Je suis plasticienne et photographe au Bénin, née le 18 Avril 1989, à Abomey- Calavi, d’un père entrepreneur et d’une mère styliste. Très tôt attirée par la création artistique, j’intègre l’ESMA (Ecole Secondaire des Métiers d’art) à SOS-Village d’Enfants du Bénin, et j’obtiens le CAP et le DT/STMA (diplôme de technicien en science et techniques des métiers d’arts, spécialité art textile). Ce dernier diplôme équivalent au Baccalauréat m’a ouvert les portes de l’université d’Abomey Calavi où je me suis inscrite dans le département d’histoire et d’archéologie. Pour ma troisième année j’ai participé à l’option Histoire de l’art et obtenu une licence. Par la suite j’ai soutenu une maitrise sur le thème «Evolution des attributs royaux Nago du 13éme au 21eme siècle, et en particulier ceux des costumes des rois de Kétou.» Actuellement étudiante au FRESNOY Studio National Des Arts Contemporains en France (Tourcoing)

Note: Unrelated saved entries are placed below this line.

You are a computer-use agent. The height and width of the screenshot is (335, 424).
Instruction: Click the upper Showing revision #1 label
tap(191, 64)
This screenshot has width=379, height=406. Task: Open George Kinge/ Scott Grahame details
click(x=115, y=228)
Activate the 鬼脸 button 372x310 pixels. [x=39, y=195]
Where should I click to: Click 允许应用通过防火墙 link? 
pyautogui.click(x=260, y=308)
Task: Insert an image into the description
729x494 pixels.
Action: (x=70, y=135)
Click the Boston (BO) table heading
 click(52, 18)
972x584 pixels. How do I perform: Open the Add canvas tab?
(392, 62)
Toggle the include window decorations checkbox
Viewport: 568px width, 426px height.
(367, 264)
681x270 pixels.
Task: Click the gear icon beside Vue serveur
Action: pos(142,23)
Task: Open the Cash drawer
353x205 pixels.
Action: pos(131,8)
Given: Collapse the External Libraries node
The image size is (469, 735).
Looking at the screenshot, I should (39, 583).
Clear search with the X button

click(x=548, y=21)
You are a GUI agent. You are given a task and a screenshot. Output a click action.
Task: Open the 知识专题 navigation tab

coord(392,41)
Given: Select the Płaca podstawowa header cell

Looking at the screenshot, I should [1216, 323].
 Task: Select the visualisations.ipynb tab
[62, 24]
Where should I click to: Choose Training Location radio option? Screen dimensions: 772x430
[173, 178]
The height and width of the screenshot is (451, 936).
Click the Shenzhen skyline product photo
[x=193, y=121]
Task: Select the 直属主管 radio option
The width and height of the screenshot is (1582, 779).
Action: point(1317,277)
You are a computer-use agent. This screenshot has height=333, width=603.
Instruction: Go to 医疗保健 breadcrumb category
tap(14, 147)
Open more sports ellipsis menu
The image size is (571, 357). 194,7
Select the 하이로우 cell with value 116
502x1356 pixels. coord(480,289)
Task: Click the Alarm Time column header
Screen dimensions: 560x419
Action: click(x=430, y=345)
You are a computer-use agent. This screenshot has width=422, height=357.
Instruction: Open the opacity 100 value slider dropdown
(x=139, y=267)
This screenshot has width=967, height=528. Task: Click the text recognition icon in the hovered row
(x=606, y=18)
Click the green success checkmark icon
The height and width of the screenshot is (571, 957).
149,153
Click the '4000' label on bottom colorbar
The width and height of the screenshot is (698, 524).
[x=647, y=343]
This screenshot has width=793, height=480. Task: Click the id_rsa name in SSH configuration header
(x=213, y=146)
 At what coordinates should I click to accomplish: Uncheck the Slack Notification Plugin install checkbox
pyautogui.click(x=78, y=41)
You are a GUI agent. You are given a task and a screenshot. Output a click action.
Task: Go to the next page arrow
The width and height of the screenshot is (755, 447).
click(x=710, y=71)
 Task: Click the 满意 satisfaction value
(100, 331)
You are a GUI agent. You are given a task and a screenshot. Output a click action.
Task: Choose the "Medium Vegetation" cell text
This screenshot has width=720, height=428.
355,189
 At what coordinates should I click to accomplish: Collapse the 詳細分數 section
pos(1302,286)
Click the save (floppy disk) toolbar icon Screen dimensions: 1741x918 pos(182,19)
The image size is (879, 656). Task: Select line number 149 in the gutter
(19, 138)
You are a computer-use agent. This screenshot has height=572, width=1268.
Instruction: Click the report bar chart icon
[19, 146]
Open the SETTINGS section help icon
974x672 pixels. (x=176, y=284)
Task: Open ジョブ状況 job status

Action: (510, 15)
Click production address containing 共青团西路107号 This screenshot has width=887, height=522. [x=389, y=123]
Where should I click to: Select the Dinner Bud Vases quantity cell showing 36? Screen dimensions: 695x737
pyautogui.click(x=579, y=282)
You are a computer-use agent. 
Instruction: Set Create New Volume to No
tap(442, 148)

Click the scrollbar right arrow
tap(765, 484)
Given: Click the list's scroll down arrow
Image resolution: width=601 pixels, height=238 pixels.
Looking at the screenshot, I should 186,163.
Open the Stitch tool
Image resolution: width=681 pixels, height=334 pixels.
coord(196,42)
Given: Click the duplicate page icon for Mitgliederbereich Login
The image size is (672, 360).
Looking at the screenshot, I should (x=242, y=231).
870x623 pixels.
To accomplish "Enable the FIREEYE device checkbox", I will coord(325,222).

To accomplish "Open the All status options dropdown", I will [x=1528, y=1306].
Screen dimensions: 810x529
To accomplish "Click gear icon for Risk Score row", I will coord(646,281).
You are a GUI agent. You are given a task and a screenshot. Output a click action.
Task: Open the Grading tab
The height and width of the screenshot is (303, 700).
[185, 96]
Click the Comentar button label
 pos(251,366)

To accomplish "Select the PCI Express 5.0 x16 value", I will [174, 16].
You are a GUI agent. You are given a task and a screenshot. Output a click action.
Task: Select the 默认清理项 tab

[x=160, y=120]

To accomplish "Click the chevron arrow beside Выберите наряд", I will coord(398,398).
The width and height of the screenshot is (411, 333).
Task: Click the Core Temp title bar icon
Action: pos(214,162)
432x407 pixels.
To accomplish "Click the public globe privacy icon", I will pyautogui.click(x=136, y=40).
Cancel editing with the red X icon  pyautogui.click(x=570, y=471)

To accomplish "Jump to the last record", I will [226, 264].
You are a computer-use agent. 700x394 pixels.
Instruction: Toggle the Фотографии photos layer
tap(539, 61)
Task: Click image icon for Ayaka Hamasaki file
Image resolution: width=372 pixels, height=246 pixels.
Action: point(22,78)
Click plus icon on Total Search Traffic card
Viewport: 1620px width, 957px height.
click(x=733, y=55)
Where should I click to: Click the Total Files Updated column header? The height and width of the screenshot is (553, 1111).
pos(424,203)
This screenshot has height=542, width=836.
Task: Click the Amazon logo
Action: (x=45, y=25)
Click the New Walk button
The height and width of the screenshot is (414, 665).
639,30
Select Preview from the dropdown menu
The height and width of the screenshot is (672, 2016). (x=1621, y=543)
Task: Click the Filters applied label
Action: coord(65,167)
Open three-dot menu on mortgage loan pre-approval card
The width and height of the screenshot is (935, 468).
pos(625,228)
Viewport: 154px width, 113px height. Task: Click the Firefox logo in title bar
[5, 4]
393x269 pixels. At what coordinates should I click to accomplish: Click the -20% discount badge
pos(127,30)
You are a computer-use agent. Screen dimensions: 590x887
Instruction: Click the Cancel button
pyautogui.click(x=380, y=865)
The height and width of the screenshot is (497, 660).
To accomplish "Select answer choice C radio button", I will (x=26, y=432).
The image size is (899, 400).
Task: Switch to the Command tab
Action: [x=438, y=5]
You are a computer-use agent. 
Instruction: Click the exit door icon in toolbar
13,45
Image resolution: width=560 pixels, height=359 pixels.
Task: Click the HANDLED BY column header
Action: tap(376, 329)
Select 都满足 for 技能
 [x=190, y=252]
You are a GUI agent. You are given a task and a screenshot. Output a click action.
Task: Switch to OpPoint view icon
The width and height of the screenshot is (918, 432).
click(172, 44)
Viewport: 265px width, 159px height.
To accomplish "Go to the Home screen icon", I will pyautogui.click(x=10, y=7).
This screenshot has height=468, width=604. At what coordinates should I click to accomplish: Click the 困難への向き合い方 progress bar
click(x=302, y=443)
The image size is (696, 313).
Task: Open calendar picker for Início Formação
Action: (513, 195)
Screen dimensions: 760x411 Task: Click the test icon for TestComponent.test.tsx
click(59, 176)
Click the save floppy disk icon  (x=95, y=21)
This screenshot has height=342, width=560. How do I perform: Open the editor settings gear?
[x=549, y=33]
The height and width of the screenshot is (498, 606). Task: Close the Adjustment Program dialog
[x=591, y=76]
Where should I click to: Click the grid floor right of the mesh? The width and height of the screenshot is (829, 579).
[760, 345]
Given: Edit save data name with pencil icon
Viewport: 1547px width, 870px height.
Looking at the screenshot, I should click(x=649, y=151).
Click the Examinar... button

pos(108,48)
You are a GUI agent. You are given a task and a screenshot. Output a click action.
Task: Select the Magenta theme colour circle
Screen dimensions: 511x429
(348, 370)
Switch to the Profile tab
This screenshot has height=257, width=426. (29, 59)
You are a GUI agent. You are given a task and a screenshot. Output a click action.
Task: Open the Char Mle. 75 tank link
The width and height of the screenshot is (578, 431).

J’ai pu participer à des expositions collectives, des résidences et des workshops, sur le plan national et international. J’ai également présenté mes travaux dans des expositions solo dont: La trajectoire en 2012 dans les locaux du Campus Numérique Francophone (CNF) Cotonou Bénin; Mon parcours en 2015 au Café des Arts Cotonou Bénin; rêves de l’au-delà en 2018 au centre art et culture de Lobozokpa Cotonou Bénin.

 DEMARCHE ARTISTIQUE

Six années d’études théoriques et pratiques mon ouvert les voix vers différents médiums. La peinture et le dessin puis la photographie m’ont permis d’évoluer vers des techniques plus contemporaines, vers des installations et des recherches filmiques. Je pouvais ainsi tresser des liens avec ces techniques, les métisser, les marier.

La photographie m’engagea très vite vers des recherches plus pictorialistes que documentaires. J’éprouvais vite l’envie de bricoler ce substrat, de le transformer de le redessiné pour que ce réel s’accorde à mes désirs, mes rêves et une recherche plastique.

« Les morts ne sont pas morts » écrit Birago Diop, ils sont dans l’air que nous respirons, dans le vent qui souffle et qui murmure à nos oreilles et dans la beauté des formes.

Fantômes, revenants, hantent nos cultures, enrichissent notre mythologie. Ce que je n’arrivais pas complètement à matérialiser dans la photographie m’indiqua de les éprouver avec un autre médium, l’image animée… le cinéma.

Je fais de mes traditions le creuset à partir duquel s’ouvre une porte sur le monde. Une porte à partir de laquelle j’invite d’autres cultures à partager la mienne. C’est dans ce rendez-vous du donner et du recevoir que j’espère voir naître la « civilisation de l’Universel » si chère à Léopold Sédar Senghor.